Wanted: Single female voters

Let’s say you were going to place a personals ad from the largest untapped potential voting bloc in the country and address it to all candidates running for office this year. Based on the results of a recent poll commissioned by Women’s Voices Women Vote, a non-partisan voter-participation project, the ad might read something like this:

“SWF (single weary female) looking for someone who gives more than a rat’s posterior about the major concerns in my life. Seeking a candidate who wants me and my kids to have affordable health care. Would like someone who cares about education and wants to give me a chance to do more than clean hotel rooms or work in the grocery store checkout aisle for the rest of my life. Want a candidate who doesn’t confuse me with a lot of double talk. Those who conduct business as usual need not apply.”

During the 2004 presidential campaign we began hearing a lot about the bloc of 22 million single women who are eligible to vote – but don’t. We found out that they have the power to change the course of an election if only they would get involved. Hundreds of thousands more of them voted in ’04 than ever before, but the majority still stayed away from the polls.

For this year’s midterm elections, the people at Women’s Voices Women Vote are continuing to analyze this group that makes up the so-called “marriage gap.” Chris Desser, co-director of WVWV who is based in San Francisco, said she can’t figure out why politicians haven’t done more to close the gap. “The powers that be have deeply failed to understand how reachable this cohort is,” she said.

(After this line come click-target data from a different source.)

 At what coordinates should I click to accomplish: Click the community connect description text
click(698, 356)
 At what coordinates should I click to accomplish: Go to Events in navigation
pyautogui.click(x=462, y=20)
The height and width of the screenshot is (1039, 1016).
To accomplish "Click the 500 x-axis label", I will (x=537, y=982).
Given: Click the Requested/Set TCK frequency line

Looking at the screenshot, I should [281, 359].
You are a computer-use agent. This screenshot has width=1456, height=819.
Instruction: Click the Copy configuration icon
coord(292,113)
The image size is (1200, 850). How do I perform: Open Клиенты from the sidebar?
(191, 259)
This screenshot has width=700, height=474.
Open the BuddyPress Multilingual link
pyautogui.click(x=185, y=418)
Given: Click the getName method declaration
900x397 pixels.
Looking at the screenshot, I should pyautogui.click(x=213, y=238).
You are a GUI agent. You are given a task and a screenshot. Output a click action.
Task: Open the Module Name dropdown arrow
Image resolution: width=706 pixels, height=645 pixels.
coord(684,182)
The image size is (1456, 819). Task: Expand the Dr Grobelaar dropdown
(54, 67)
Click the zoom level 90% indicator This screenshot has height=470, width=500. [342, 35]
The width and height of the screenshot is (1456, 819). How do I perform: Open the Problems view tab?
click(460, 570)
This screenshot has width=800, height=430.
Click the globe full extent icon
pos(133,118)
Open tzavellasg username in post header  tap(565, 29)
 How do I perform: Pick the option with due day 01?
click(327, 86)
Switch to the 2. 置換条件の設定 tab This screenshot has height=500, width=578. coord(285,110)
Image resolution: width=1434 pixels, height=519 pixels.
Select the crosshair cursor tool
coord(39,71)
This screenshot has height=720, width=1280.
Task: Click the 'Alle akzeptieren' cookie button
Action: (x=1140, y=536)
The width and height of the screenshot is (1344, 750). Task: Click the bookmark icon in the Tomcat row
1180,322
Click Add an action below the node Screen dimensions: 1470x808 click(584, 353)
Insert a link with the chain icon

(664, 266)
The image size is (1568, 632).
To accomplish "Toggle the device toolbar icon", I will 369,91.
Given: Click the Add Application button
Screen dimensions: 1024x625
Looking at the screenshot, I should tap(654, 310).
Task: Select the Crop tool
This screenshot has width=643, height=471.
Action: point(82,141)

Polling results show that when these women do vote, they overwhelmingly favor Democrats. That’s not surprising, considering that most of them make less than $30,000 a year and many are supporting children on their own. But what is surprising is the reason so many of them don’t vote: They say they don’t feel informed enough to cast a ballot. Or, as WVWV co-director Page Gardner put it, “They can be motivated to participate if they feel they have enough information, but they want to make sure they are ‘smart voters.”‘

Hey, all they have to do is listen to the callers on radio talk shows to realize that we already have plenty of uninformed yahoos who are only too happy to vote. Why do these single female non-voters look at the ballot as a final exam?

Maybe the real trick to get them to participate is finding them where they live. One volunteer grass-roots effort in the San Francisco Bay Area called 1,000 Flowers sprang from the ’04 campaign and was able to reach thousands of single women by launching a voter-registration drive aimed at clients in nail salons. Martha Belcher, a founder of 1,000 Flowers who lives in Berkeley, estimated that more than half of the 30,000 registration cards sent to salons in seven states were filled out and sent in.

Now the group is designing a new set of voter-registration kits that are slated to appear in demographically targeted nail salons sometime this summer.

“Our theme will be ‘Voting Is Beautiful,”‘ Belcher said. “The idea is: Make our democracy blossom.”

That sounds like a pretty appealing personals ad to all those fed-up single women standing on the sidelines. The question is, how many of them will finally feel that they’ve connected with the candidate who is the right match?

It’s a match that has the potential to change the country.